» What you should do:
Work through the data line by line, gathering every line that has the word "Switch".

= = = = = = =

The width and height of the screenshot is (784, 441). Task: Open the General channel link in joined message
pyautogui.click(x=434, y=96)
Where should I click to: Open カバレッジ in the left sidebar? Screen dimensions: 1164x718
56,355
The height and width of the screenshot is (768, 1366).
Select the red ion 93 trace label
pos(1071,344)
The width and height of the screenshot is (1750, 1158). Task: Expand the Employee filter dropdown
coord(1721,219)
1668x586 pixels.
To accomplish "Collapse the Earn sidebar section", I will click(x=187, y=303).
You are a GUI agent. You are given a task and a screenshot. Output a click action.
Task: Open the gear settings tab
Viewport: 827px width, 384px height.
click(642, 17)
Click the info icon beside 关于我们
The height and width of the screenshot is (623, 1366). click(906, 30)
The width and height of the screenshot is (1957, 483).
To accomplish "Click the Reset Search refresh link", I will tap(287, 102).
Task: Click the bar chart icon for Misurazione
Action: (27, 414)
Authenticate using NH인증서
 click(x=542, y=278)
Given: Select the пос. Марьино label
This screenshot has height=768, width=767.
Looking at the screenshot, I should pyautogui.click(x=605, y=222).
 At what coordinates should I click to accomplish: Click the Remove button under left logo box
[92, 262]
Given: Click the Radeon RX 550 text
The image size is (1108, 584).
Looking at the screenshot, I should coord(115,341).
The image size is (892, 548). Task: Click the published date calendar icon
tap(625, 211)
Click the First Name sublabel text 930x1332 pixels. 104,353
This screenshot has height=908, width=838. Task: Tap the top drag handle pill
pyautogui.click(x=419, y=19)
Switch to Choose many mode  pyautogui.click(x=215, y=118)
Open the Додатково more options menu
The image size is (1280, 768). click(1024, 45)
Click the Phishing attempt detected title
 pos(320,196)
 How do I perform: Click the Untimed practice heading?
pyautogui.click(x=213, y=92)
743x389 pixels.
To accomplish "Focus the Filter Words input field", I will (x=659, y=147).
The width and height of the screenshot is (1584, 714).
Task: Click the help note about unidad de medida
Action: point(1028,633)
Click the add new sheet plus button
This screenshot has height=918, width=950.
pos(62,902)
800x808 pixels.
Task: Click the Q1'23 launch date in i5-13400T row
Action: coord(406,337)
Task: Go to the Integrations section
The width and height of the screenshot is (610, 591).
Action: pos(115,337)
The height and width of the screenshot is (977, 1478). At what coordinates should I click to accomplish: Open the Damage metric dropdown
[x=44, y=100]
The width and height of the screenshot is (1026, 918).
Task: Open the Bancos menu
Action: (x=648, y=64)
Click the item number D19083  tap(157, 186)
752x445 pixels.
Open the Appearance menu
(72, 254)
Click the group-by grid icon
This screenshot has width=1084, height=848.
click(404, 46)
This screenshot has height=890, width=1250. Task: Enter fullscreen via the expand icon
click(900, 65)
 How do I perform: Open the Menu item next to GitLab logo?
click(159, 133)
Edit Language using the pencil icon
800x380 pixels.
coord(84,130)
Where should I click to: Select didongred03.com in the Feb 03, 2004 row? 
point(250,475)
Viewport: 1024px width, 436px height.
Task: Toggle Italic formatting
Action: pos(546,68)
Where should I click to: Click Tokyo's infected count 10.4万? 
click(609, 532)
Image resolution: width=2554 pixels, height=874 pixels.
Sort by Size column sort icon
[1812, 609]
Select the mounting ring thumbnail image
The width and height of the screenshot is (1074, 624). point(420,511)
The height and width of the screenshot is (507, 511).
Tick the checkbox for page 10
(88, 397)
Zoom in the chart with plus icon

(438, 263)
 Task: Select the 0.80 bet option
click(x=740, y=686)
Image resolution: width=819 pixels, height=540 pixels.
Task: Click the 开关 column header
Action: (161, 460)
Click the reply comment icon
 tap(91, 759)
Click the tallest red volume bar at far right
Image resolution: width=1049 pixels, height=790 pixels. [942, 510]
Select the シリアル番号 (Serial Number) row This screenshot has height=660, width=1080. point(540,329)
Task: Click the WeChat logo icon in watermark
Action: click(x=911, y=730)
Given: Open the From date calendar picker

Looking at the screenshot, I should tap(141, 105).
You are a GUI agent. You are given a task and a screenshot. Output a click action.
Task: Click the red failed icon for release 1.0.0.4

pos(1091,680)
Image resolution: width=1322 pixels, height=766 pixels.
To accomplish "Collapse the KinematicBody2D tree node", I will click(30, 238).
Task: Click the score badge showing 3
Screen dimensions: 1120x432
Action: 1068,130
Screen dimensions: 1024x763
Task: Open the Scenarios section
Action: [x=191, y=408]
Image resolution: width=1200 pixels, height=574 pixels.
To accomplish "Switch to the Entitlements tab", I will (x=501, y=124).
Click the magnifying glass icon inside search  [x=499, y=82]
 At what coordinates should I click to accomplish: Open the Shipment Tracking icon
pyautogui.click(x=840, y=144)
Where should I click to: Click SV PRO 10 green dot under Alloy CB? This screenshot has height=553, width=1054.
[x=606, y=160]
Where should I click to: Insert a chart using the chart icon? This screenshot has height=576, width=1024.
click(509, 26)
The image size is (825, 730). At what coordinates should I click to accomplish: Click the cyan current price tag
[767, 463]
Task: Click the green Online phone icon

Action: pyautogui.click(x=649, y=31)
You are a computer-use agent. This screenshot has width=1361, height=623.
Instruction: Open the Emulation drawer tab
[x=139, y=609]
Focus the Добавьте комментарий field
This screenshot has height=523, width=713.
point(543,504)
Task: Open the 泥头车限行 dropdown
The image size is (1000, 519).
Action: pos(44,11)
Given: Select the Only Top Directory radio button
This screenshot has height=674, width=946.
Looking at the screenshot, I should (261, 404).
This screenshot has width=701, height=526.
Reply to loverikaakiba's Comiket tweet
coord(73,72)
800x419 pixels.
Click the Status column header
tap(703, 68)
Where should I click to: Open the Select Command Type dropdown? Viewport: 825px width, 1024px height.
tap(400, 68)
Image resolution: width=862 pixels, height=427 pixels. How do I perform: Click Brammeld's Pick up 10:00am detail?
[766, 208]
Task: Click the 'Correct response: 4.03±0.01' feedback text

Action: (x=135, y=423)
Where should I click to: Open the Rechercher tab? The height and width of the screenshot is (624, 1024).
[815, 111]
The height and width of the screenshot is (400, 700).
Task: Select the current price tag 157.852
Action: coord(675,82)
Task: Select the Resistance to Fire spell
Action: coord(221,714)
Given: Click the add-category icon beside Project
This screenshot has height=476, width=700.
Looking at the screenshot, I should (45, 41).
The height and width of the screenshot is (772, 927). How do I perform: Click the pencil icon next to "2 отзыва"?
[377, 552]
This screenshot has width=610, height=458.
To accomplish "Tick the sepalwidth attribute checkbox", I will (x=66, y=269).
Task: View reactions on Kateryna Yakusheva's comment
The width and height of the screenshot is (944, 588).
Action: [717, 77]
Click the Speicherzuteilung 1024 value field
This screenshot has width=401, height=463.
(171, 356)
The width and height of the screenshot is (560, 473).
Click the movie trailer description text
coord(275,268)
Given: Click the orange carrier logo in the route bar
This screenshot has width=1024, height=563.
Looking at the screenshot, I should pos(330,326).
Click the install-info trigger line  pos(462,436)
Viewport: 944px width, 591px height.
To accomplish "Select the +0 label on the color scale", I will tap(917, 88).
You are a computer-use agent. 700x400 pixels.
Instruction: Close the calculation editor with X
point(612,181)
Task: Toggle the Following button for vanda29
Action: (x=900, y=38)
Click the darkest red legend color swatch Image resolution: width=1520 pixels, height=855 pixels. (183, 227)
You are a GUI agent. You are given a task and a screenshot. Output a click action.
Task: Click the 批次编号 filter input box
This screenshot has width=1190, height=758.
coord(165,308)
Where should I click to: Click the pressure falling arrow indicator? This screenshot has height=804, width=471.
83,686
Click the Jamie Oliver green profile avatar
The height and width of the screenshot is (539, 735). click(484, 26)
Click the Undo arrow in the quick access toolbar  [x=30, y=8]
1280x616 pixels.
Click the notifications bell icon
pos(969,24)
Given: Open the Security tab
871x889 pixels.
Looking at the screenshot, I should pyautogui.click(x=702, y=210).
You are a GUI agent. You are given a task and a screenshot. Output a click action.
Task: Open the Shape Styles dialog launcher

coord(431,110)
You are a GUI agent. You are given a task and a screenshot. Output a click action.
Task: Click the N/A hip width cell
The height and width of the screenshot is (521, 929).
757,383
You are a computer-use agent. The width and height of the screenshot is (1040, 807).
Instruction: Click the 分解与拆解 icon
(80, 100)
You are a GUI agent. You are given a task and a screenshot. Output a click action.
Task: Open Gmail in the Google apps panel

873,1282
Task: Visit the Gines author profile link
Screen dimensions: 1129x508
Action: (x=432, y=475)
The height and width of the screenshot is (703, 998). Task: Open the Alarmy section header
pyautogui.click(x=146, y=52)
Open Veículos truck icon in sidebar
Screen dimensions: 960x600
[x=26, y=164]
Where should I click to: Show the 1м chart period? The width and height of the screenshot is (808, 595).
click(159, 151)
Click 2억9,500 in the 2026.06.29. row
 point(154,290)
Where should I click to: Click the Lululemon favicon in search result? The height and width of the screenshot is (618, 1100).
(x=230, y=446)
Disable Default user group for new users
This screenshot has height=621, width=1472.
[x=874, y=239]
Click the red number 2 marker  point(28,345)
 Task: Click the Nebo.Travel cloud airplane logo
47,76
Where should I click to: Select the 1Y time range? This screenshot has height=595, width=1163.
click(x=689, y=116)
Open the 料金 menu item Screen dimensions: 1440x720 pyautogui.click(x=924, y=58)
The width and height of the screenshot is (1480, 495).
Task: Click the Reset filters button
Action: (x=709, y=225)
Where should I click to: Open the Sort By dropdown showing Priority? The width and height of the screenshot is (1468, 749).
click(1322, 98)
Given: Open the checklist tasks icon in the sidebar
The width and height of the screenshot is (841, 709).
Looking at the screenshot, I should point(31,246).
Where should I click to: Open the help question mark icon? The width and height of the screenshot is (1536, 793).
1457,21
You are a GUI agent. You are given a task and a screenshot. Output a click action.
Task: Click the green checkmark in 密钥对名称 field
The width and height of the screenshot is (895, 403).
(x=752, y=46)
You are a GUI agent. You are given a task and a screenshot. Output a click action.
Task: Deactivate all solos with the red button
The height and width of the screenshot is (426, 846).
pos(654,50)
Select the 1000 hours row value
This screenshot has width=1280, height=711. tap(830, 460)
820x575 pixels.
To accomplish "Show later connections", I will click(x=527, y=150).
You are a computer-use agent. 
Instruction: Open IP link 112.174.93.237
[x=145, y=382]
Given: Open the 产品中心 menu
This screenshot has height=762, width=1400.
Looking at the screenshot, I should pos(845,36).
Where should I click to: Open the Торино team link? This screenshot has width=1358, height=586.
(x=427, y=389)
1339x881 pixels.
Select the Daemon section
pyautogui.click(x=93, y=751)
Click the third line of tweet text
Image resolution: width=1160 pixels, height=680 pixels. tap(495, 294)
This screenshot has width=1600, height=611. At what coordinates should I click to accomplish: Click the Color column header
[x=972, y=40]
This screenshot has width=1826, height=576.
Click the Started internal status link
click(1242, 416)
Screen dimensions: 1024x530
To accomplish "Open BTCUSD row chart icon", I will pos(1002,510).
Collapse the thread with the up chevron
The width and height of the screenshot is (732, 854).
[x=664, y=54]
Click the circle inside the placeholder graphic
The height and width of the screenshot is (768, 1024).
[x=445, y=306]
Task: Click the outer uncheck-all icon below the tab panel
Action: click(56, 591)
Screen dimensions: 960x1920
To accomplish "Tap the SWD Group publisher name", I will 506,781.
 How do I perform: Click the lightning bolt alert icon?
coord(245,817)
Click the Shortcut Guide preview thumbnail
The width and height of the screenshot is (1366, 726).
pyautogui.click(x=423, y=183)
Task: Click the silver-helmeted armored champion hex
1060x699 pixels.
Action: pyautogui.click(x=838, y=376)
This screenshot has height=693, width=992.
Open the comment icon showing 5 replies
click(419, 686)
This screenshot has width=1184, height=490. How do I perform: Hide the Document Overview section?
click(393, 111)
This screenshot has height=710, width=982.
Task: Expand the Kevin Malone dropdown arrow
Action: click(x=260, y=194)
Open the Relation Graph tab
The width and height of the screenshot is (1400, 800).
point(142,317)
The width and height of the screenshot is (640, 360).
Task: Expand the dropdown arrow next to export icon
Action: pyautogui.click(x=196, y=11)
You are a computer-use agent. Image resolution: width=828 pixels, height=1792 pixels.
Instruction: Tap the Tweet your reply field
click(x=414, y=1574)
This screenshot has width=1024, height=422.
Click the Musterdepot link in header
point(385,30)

= = = = = = =

» Output of the task:
Switch to Choose many mode  pyautogui.click(x=215, y=118)
To accomplish "Switch to the Entitlements tab", I will (x=501, y=124).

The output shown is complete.